> _EXERCISE_
Look over the data below and give the number of lines containing the word "menu", with no other words.
--- PROVIDED DATA Enclosed Below ---
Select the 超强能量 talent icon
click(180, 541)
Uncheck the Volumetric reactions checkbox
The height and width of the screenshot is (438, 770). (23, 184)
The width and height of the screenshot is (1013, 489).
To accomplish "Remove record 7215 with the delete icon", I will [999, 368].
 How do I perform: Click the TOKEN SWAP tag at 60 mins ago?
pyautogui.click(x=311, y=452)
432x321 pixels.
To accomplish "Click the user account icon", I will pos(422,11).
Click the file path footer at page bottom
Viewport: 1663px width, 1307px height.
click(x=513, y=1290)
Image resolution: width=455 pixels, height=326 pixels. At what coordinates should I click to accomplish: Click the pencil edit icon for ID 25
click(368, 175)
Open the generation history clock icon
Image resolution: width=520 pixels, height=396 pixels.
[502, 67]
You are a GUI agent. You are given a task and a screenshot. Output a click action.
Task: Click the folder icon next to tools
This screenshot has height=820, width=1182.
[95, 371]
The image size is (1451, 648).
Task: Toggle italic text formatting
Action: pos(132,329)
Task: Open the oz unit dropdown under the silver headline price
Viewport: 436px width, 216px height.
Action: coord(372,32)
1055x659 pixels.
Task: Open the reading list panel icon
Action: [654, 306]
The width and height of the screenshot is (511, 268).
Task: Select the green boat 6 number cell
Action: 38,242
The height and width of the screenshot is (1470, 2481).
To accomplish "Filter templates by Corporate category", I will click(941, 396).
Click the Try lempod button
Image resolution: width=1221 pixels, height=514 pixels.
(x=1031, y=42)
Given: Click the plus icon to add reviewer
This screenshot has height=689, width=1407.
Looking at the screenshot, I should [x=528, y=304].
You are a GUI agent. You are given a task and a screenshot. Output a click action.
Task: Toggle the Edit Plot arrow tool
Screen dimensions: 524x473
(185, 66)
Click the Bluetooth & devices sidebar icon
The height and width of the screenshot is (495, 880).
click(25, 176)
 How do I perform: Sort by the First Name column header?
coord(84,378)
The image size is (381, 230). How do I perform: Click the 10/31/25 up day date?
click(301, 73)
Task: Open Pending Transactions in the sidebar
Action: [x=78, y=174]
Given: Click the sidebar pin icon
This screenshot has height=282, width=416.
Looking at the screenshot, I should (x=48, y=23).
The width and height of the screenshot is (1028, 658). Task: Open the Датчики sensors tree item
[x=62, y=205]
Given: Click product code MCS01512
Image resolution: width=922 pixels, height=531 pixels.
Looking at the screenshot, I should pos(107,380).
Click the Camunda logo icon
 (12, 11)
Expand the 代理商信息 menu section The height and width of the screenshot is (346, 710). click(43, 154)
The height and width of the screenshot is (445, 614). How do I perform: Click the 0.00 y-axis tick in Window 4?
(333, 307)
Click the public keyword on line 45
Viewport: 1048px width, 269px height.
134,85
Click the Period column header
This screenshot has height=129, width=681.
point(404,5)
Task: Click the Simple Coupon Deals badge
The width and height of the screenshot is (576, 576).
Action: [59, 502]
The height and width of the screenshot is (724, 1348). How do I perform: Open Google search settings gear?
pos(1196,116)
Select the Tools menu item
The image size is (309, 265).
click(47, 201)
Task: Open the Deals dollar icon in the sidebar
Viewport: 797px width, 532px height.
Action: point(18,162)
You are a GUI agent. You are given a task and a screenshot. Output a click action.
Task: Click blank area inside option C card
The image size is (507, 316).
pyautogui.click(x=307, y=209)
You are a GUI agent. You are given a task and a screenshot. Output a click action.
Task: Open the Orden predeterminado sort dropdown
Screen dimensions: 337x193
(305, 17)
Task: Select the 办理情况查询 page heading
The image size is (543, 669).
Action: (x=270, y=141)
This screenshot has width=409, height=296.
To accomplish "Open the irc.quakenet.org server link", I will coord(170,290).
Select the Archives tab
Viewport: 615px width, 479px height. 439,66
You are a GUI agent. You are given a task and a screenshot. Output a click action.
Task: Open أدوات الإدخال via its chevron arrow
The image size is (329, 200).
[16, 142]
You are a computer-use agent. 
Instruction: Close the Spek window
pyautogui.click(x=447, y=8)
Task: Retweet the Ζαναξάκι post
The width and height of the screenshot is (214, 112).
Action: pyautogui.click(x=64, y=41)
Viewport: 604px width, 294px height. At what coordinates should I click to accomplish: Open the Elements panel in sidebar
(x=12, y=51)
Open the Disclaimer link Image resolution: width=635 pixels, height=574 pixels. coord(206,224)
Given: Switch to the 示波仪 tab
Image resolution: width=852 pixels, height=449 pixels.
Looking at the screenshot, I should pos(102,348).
--- End of Enclosed PROVIDED DATA ---
> _SOLUTION_
2